Frente a este escenario, el desafío no se reduce a generar más empleo, sino a redefinir el sentido social del trabajo. Ello implica repensar el valor del tiempo, del cuidado, de la estabilidad, y reconstruir las bases de una ciudadanía laboral con derechos. Reconocer la precariedad como una forma de organización social, y no solo como un problema económico, es el primer paso para transformarla

La pregunta no es solo cómo crear trabajo en un país donde su gente es trabajadora, pero sin derechos, sino qué tipo de vínculos se quieren reconstruir alrededor de él. Porque en un país donde la vida se organiza “al día”, donde se trabaja para sobrevivir más que para vivir, la tarea urgente no es únicamente económica: es civilizatoria.

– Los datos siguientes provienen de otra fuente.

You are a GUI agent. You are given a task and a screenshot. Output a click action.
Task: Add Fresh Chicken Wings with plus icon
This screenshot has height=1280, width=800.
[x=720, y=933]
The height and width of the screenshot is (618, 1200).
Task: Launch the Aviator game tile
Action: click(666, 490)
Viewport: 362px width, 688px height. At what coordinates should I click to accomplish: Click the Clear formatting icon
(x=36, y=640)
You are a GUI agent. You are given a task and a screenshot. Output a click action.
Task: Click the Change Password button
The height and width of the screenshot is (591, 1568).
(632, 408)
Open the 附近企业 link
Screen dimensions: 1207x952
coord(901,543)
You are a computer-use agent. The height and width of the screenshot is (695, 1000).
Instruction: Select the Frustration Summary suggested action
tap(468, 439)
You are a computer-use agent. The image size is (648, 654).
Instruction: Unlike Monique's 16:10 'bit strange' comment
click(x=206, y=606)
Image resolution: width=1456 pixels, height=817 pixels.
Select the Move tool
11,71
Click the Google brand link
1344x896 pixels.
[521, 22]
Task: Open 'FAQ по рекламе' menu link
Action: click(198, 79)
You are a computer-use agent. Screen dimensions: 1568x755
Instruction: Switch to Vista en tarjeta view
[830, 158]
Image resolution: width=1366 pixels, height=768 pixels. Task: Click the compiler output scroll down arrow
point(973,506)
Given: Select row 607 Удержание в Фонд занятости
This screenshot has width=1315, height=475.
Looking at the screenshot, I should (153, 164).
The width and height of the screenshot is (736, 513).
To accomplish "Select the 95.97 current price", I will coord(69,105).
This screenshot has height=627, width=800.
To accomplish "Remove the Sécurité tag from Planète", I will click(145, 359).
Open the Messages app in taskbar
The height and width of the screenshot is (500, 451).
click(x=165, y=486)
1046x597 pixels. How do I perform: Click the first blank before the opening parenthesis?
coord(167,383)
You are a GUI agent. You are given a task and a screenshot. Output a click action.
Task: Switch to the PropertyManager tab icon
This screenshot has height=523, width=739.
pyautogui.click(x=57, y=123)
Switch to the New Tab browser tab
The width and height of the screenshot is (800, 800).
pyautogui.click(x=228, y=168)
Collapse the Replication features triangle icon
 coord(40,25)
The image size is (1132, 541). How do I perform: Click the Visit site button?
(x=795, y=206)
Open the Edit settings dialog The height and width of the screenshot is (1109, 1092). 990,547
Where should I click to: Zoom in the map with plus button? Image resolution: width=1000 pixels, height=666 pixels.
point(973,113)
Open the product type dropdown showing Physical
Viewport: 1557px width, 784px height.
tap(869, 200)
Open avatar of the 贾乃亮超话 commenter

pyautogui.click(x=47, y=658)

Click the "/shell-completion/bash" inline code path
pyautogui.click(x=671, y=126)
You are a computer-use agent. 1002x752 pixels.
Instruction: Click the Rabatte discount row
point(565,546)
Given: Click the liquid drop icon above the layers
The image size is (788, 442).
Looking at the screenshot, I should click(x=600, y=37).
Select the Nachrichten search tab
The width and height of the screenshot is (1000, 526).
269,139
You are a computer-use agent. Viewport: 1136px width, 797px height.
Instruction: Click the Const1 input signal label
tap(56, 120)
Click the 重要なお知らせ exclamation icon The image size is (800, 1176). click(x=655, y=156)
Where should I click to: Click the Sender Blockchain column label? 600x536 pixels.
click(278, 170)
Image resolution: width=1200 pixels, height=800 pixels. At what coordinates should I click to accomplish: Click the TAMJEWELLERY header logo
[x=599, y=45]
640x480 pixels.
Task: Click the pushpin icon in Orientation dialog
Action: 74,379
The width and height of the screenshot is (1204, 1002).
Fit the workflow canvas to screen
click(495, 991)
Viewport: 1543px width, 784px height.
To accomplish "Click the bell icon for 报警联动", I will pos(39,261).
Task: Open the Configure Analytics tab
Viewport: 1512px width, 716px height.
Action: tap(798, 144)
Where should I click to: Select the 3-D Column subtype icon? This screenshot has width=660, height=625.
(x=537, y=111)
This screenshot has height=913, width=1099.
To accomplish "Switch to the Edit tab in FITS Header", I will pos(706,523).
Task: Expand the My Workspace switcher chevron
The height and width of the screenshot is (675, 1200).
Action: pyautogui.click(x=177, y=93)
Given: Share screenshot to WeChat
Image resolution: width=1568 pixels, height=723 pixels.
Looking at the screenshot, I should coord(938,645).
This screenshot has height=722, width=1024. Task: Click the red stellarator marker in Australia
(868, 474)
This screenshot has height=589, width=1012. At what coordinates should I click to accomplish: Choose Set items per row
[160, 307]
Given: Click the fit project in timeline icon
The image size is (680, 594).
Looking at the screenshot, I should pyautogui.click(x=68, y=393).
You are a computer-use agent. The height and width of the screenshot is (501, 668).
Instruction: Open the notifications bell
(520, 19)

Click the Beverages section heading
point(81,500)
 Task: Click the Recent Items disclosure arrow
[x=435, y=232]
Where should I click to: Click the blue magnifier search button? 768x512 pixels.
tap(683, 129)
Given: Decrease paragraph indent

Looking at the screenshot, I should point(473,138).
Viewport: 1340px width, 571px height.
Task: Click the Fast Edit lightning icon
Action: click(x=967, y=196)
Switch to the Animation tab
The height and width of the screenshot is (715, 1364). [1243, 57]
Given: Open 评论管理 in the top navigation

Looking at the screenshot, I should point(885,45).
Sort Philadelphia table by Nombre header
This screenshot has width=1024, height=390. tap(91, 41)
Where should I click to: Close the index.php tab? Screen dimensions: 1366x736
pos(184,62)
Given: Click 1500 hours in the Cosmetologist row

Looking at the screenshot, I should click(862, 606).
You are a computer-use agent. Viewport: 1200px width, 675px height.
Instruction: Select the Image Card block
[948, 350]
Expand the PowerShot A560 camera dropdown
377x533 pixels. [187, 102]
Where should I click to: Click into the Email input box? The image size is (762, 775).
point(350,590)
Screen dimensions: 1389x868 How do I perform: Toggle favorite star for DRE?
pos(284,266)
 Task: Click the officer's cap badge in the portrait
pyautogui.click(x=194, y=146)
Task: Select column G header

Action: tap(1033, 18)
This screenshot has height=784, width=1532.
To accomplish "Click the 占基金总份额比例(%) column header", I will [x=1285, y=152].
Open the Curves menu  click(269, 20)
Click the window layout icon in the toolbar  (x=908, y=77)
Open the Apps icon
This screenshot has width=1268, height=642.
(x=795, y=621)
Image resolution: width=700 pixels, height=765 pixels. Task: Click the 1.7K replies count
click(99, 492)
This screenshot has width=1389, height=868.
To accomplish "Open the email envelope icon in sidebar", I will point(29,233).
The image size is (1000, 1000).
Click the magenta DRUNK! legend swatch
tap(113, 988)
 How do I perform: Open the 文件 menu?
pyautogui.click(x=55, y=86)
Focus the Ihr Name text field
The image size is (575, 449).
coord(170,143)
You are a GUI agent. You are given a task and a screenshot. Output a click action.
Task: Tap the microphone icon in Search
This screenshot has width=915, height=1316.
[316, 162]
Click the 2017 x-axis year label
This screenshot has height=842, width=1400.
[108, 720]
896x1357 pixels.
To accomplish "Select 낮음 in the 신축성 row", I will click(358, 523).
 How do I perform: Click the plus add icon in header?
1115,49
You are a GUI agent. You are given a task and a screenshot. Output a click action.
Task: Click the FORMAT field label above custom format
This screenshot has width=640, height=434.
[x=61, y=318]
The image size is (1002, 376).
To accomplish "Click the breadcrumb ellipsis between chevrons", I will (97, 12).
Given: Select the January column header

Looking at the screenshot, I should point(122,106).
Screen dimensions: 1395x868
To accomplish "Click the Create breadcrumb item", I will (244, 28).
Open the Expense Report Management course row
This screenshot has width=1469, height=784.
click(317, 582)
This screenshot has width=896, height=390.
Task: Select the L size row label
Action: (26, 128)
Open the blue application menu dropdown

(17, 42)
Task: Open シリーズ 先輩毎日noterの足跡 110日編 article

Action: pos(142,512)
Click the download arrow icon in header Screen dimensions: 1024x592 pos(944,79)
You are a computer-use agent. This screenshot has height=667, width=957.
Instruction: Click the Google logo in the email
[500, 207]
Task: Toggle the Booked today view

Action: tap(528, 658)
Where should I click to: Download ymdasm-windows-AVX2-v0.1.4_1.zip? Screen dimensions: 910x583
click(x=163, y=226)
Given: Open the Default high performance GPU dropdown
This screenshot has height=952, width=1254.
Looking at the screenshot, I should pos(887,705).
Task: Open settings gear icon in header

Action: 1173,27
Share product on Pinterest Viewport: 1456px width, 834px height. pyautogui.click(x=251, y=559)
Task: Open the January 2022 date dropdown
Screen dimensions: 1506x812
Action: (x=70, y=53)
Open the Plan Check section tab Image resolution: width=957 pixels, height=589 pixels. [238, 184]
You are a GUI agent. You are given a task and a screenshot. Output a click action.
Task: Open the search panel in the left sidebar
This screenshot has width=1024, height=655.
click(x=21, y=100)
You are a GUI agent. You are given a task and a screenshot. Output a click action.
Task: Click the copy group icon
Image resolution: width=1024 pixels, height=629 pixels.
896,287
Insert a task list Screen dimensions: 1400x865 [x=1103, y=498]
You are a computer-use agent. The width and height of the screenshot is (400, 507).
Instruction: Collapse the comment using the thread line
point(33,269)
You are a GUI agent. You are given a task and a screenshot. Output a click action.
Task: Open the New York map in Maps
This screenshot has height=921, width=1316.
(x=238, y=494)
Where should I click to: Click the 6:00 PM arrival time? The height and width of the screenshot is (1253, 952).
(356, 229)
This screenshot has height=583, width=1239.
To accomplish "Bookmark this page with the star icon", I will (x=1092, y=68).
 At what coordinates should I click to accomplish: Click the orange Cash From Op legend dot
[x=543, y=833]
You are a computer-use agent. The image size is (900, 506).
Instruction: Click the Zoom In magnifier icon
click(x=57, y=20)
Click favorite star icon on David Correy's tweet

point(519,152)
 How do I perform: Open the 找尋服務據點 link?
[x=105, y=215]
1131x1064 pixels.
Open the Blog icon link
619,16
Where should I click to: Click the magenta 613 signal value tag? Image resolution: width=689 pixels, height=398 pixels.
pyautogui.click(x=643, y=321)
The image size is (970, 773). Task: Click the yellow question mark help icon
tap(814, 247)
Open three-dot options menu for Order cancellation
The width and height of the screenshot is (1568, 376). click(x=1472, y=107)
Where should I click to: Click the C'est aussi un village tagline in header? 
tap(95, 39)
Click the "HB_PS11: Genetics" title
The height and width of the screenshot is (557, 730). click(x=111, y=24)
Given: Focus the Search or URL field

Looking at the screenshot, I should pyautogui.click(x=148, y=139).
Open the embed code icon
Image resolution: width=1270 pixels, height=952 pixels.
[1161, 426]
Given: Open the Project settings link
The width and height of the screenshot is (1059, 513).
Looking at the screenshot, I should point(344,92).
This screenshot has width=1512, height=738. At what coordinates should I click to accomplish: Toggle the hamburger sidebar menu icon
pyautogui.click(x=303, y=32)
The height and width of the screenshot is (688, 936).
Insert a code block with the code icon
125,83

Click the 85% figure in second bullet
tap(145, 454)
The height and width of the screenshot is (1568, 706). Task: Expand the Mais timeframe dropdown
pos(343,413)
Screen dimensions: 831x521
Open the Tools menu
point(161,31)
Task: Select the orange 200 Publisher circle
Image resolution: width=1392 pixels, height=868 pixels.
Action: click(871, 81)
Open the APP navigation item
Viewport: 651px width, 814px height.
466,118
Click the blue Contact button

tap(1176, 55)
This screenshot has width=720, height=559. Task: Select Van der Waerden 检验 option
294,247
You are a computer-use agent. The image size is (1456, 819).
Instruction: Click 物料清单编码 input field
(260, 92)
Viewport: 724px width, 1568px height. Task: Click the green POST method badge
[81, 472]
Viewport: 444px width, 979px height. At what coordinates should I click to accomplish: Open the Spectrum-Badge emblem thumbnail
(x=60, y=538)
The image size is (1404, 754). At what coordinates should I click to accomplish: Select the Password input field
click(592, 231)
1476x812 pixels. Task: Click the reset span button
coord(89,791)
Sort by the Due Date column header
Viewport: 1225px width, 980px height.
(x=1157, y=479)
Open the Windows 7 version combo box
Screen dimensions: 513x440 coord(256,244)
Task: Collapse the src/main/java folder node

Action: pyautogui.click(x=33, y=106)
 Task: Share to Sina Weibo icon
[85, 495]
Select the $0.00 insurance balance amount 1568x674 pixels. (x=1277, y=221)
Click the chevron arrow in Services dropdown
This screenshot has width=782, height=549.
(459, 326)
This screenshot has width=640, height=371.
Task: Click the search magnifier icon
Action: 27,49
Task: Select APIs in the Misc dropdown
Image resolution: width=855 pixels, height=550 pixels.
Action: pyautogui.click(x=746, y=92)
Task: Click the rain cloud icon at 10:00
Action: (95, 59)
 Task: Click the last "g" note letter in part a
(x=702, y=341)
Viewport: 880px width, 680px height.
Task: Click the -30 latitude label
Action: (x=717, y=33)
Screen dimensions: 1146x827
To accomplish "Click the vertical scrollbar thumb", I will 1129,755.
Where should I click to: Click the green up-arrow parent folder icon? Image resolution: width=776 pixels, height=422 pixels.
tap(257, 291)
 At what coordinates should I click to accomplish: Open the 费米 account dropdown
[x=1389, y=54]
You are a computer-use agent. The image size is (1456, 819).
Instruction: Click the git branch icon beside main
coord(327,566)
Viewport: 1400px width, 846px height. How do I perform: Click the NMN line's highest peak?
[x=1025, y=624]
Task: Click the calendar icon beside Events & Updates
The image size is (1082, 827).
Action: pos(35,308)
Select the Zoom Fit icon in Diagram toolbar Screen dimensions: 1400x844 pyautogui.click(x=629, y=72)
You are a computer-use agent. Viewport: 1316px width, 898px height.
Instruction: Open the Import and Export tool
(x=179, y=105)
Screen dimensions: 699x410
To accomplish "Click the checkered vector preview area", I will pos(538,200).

En este contexto, la dimensión política de la precariedad se vuelve ineludible. La desafección hacia el Estado y la clase política convive con la emergencia de una nueva generación que irrumpe en las calles exigiendo representación, justicia y dignidad. Las protestas juveniles de los últimos años no solo expresan rechazo a la corrupción o al autoritarismo, sino una profunda reacción frente a un orden económico y político que les niega futuro. En vísperas de nuevas elecciones, el país se encuentra ante un punto de inflexión: o se transforma el vínculo entre trabajo, Estado y ciudadanía, o la precariedad seguirá siendo la gramática de la vida nacional. La política, en ese sentido, no puede seguir ignorando lo que el mercado y las calles ya gritan: que el Perú necesita reconstruir no solo empleo, sino también esperanza colectiva.